**TRY IT:** Return each of the entries below word for word.

________________________________________

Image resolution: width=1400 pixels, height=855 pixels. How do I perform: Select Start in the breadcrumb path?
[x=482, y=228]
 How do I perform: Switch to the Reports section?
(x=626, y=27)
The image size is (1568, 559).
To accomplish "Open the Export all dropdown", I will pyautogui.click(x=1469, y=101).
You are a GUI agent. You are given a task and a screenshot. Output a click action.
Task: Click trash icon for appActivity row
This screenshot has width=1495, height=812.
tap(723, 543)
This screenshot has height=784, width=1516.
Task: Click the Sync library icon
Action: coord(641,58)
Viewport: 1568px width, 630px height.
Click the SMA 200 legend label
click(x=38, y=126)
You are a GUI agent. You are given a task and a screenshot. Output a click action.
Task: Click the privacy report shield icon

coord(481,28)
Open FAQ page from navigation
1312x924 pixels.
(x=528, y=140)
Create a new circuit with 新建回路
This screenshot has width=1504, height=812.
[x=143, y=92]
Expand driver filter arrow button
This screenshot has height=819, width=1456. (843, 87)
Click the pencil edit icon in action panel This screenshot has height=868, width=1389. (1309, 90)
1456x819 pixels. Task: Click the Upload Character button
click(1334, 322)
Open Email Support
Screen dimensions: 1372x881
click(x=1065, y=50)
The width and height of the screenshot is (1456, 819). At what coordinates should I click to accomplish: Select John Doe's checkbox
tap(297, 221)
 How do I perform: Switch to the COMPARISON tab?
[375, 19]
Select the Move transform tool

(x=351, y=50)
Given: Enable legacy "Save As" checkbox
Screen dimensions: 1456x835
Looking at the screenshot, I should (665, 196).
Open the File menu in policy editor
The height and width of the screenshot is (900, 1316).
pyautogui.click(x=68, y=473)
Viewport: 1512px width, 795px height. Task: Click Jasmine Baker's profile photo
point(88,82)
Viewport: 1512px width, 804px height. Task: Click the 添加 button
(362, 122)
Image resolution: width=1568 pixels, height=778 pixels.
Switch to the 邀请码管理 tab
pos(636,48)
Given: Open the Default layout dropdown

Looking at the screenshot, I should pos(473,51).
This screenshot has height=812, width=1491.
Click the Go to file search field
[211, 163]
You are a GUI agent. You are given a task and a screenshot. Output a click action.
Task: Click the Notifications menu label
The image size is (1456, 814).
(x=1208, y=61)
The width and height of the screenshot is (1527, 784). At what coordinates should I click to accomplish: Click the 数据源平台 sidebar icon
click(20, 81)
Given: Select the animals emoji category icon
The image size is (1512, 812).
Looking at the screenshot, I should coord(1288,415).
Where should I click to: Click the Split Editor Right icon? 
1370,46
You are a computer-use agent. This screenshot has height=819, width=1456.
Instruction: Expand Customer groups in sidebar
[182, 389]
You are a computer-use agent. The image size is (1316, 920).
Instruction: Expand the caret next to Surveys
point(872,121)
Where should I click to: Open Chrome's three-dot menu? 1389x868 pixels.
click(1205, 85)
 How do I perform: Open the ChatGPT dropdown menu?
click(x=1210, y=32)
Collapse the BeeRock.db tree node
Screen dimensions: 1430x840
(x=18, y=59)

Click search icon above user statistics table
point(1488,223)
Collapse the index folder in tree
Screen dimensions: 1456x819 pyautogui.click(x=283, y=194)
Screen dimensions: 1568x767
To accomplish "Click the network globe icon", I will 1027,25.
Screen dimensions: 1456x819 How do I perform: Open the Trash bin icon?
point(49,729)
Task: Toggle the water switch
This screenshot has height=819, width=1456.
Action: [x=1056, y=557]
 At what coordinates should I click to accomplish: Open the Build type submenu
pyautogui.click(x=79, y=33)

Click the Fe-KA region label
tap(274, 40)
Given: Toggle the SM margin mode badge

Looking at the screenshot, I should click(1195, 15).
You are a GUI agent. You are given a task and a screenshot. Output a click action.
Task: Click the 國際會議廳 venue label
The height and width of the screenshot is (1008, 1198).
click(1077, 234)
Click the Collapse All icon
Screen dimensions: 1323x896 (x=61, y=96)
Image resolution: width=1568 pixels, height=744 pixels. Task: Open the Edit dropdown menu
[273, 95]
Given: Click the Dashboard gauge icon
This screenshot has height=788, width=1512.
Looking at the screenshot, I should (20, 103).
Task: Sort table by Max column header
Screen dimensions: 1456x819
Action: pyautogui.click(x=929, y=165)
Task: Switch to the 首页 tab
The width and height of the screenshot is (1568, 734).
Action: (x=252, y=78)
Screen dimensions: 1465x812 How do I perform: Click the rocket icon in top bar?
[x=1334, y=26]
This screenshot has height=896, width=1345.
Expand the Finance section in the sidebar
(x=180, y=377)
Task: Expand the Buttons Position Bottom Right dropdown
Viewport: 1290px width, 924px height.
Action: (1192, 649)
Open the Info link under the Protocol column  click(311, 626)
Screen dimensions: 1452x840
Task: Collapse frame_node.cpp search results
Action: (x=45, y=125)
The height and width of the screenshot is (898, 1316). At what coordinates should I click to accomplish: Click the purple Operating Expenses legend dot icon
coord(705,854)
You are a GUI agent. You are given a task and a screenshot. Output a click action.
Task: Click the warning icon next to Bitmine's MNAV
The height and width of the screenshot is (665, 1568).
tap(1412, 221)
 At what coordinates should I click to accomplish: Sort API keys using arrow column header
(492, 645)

________________________________________

**SOLUTION FOR THIS PROBLEM:**
Image resolution: width=1400 pixels, height=855 pixels. How do I perform: Select Start in the breadcrumb path?
[x=482, y=228]
 How do I perform: Switch to the Reports section?
(x=626, y=27)
The image size is (1568, 559).
To accomplish "Open the Export all dropdown", I will pyautogui.click(x=1469, y=101).
You are a GUI agent. You are given a task and a screenshot. Output a click action.
Task: Click trash icon for appActivity row
This screenshot has width=1495, height=812.
tap(723, 543)
This screenshot has height=784, width=1516.
Task: Click the Sync library icon
Action: coord(641,58)
Viewport: 1568px width, 630px height.
Click the SMA 200 legend label
click(x=38, y=126)
You are a GUI agent. You are given a task and a screenshot. Output a click action.
Task: Click the privacy report shield icon

coord(481,28)
Open FAQ page from navigation
1312x924 pixels.
(x=528, y=140)
Create a new circuit with 新建回路
This screenshot has width=1504, height=812.
[x=143, y=92]
Expand driver filter arrow button
This screenshot has height=819, width=1456. (843, 87)
Click the pencil edit icon in action panel This screenshot has height=868, width=1389. (1309, 90)
1456x819 pixels. Task: Click the Upload Character button
click(1334, 322)
Open Email Support
Screen dimensions: 1372x881
click(x=1065, y=50)
The width and height of the screenshot is (1456, 819). At what coordinates should I click to accomplish: Select John Doe's checkbox
tap(297, 221)
 How do I perform: Switch to the COMPARISON tab?
[375, 19]
Select the Move transform tool

(x=351, y=50)
Given: Enable legacy "Save As" checkbox
Screen dimensions: 1456x835
Looking at the screenshot, I should (665, 196).
Open the File menu in policy editor
The height and width of the screenshot is (900, 1316).
pyautogui.click(x=68, y=473)
Viewport: 1512px width, 795px height. Task: Click Jasmine Baker's profile photo
point(88,82)
Viewport: 1512px width, 804px height. Task: Click the 添加 button
(362, 122)
Image resolution: width=1568 pixels, height=778 pixels.
Switch to the 邀请码管理 tab
pos(636,48)
Given: Open the Default layout dropdown

Looking at the screenshot, I should pos(473,51).
This screenshot has height=812, width=1491.
Click the Go to file search field
[211, 163]
You are a GUI agent. You are given a task and a screenshot. Output a click action.
Task: Click the Notifications menu label
The image size is (1456, 814).
(x=1208, y=61)
The width and height of the screenshot is (1527, 784). At what coordinates should I click to accomplish: Click the 数据源平台 sidebar icon
click(20, 81)
Given: Select the animals emoji category icon
The image size is (1512, 812).
Looking at the screenshot, I should coord(1288,415).
Where should I click to: Click the Split Editor Right icon? 
1370,46
You are a computer-use agent. This screenshot has height=819, width=1456.
Instruction: Expand Customer groups in sidebar
[182, 389]
You are a computer-use agent. The image size is (1316, 920).
Instruction: Expand the caret next to Surveys
point(872,121)
Where should I click to: Open Chrome's three-dot menu? 1389x868 pixels.
click(1205, 85)
 How do I perform: Open the ChatGPT dropdown menu?
click(x=1210, y=32)
Collapse the BeeRock.db tree node
Screen dimensions: 1430x840
(x=18, y=59)

Click search icon above user statistics table
point(1488,223)
Collapse the index folder in tree
Screen dimensions: 1456x819 pyautogui.click(x=283, y=194)
Screen dimensions: 1568x767
To accomplish "Click the network globe icon", I will 1027,25.
Screen dimensions: 1456x819 How do I perform: Open the Trash bin icon?
point(49,729)
Task: Toggle the water switch
This screenshot has height=819, width=1456.
Action: [x=1056, y=557]
 At what coordinates should I click to accomplish: Open the Build type submenu
pyautogui.click(x=79, y=33)

Click the Fe-KA region label
tap(274, 40)
Given: Toggle the SM margin mode badge

Looking at the screenshot, I should click(1195, 15).
You are a GUI agent. You are given a task and a screenshot. Output a click action.
Task: Click the 國際會議廳 venue label
The height and width of the screenshot is (1008, 1198).
click(1077, 234)
Click the Collapse All icon
Screen dimensions: 1323x896 (x=61, y=96)
Image resolution: width=1568 pixels, height=744 pixels. Task: Open the Edit dropdown menu
[273, 95]
Given: Click the Dashboard gauge icon
This screenshot has height=788, width=1512.
Looking at the screenshot, I should (20, 103).
Task: Sort table by Max column header
Screen dimensions: 1456x819
Action: pyautogui.click(x=929, y=165)
Task: Switch to the 首页 tab
The width and height of the screenshot is (1568, 734).
Action: (x=252, y=78)
Screen dimensions: 1465x812 How do I perform: Click the rocket icon in top bar?
[x=1334, y=26]
This screenshot has height=896, width=1345.
Expand the Finance section in the sidebar
(x=180, y=377)
Task: Expand the Buttons Position Bottom Right dropdown
Viewport: 1290px width, 924px height.
Action: (1192, 649)
Open the Info link under the Protocol column  click(311, 626)
Screen dimensions: 1452x840
Task: Collapse frame_node.cpp search results
Action: (x=45, y=125)
The height and width of the screenshot is (898, 1316). At what coordinates should I click to accomplish: Click the purple Operating Expenses legend dot icon
coord(705,854)
You are a GUI agent. You are given a task and a screenshot. Output a click action.
Task: Click the warning icon next to Bitmine's MNAV
The height and width of the screenshot is (665, 1568).
tap(1412, 221)
 At what coordinates should I click to accomplish: Sort API keys using arrow column header
(492, 645)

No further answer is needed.